2007 New Zealand computer crime and security survey

Abstract

The New Zealand Computer Crime and Security Survey is conducted by the Security Research Group (SRG) of the University of Otago, in partnership with the Government Communications Security Bureau, Centre for Critical Infrastructure Protection (CCIP), New Zealand Police, NZ Internet Task Force, and the Computer Security Institute (CSI). This 2007 survey is the third annual New Zealand (NZ) survey. It is based on the US CSI/FBI Computer Crime and Security Survey, the longest running continuous survey in the information security field and commonly known as a leading source of statistics related to computer crime and security.

The 2007 survey results are based on the responses of 150 computer security practitioners in NZ manufacturing, governmental, financial and medical organisations, and tertiary education providers regarding the 2006 calendar year. All monetary figures are in NZ$, roughly equivalent to US$0.70 at time of publication.
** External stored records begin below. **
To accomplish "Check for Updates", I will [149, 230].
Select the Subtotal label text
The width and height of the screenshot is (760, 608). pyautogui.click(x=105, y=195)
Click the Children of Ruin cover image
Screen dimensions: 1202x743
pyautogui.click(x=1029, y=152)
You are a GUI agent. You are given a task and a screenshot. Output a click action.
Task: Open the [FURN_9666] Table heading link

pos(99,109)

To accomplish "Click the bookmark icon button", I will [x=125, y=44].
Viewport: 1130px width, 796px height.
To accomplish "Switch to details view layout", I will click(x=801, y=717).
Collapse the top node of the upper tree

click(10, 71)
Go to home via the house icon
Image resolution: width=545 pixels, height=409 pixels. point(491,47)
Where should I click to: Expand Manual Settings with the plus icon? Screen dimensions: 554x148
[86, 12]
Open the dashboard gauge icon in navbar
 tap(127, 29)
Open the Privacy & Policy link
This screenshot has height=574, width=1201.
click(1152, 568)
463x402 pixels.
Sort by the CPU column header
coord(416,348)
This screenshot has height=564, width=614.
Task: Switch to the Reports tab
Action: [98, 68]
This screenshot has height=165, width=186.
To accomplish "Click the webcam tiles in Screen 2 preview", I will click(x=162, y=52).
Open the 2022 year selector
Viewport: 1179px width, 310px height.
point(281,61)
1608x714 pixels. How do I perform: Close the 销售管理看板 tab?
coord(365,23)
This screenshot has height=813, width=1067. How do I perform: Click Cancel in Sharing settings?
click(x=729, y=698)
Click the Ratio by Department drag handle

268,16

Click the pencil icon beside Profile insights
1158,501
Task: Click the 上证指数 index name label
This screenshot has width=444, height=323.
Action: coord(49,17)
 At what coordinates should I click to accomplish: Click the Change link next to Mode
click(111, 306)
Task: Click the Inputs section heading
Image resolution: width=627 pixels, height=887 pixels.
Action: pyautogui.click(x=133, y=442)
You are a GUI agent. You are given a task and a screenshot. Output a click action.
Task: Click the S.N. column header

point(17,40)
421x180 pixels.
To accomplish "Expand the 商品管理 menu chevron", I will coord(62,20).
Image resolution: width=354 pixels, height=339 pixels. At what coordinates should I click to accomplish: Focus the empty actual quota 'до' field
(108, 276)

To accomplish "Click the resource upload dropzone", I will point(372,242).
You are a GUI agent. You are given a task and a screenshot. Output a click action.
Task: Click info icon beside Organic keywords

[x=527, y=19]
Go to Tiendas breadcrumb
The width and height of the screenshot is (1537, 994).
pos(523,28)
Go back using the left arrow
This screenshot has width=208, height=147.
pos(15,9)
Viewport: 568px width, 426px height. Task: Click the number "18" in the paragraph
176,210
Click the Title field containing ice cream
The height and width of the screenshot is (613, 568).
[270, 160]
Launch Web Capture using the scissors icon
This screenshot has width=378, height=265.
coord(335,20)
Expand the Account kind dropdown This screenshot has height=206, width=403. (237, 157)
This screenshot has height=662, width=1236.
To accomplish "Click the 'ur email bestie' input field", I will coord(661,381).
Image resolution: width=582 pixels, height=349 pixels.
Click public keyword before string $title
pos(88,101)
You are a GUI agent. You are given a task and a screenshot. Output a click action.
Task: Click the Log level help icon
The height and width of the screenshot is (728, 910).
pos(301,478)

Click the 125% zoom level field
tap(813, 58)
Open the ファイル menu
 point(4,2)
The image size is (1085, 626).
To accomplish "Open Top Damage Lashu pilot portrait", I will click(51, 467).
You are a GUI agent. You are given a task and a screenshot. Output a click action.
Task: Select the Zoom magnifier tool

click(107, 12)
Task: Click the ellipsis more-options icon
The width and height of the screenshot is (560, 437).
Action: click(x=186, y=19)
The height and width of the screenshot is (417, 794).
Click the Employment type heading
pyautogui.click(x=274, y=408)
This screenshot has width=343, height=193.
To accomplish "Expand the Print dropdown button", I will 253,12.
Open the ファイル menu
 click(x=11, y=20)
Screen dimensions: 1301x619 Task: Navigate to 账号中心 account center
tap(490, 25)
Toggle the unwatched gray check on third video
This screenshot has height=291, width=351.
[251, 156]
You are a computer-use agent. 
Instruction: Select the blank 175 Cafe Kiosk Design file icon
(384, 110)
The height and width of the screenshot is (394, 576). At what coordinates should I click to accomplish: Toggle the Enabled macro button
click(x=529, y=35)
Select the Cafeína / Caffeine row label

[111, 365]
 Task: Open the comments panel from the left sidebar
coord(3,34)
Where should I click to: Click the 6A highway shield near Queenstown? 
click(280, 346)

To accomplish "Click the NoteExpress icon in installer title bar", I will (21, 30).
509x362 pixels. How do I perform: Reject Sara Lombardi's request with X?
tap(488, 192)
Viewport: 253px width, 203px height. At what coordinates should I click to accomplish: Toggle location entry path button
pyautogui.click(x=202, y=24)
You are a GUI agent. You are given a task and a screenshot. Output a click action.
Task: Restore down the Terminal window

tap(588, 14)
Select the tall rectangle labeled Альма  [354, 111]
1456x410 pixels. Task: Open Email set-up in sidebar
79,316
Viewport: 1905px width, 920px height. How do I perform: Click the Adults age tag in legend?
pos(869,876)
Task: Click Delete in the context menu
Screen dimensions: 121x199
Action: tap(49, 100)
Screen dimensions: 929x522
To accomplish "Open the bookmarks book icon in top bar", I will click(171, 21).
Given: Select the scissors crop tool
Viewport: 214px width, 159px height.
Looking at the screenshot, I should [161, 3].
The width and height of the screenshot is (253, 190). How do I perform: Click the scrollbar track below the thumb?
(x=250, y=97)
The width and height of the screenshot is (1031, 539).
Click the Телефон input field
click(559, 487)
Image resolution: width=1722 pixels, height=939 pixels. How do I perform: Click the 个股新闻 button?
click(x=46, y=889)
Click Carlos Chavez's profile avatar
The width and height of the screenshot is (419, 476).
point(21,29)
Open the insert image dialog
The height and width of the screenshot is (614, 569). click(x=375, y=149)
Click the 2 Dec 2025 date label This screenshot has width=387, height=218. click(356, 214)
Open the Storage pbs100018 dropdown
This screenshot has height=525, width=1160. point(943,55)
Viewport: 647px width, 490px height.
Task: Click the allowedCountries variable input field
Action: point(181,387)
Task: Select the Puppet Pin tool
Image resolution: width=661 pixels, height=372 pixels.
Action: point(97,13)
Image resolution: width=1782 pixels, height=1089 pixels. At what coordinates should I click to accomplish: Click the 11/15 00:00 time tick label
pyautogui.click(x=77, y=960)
Issues considered this survey are: - Types and prevalence of security technologies in use - Types, cost of, and response to security incidents - Budgeting issues: percentage of IT budget spent on security, outsourcing of security function, incident insurance, security investment per-employee, cost-benefit metrics in security planning - Popularity of common workstation operating systems (OS) - Security audits and security awareness training - Information security training, qualifications and certification - IT standards, policies and procedures - Managing proprietary information on PDAs/Cellphones - Management of SPAM - Handling of porn and objectionable material on workplace ICT

NB References to US figures refer to those from CSI surveys, while references to Australian figures refer to those of the 2006 AusCERT survey. In referring to monetary costs, the word ‘thousand’ is subsituted by ‘k’ for brevity.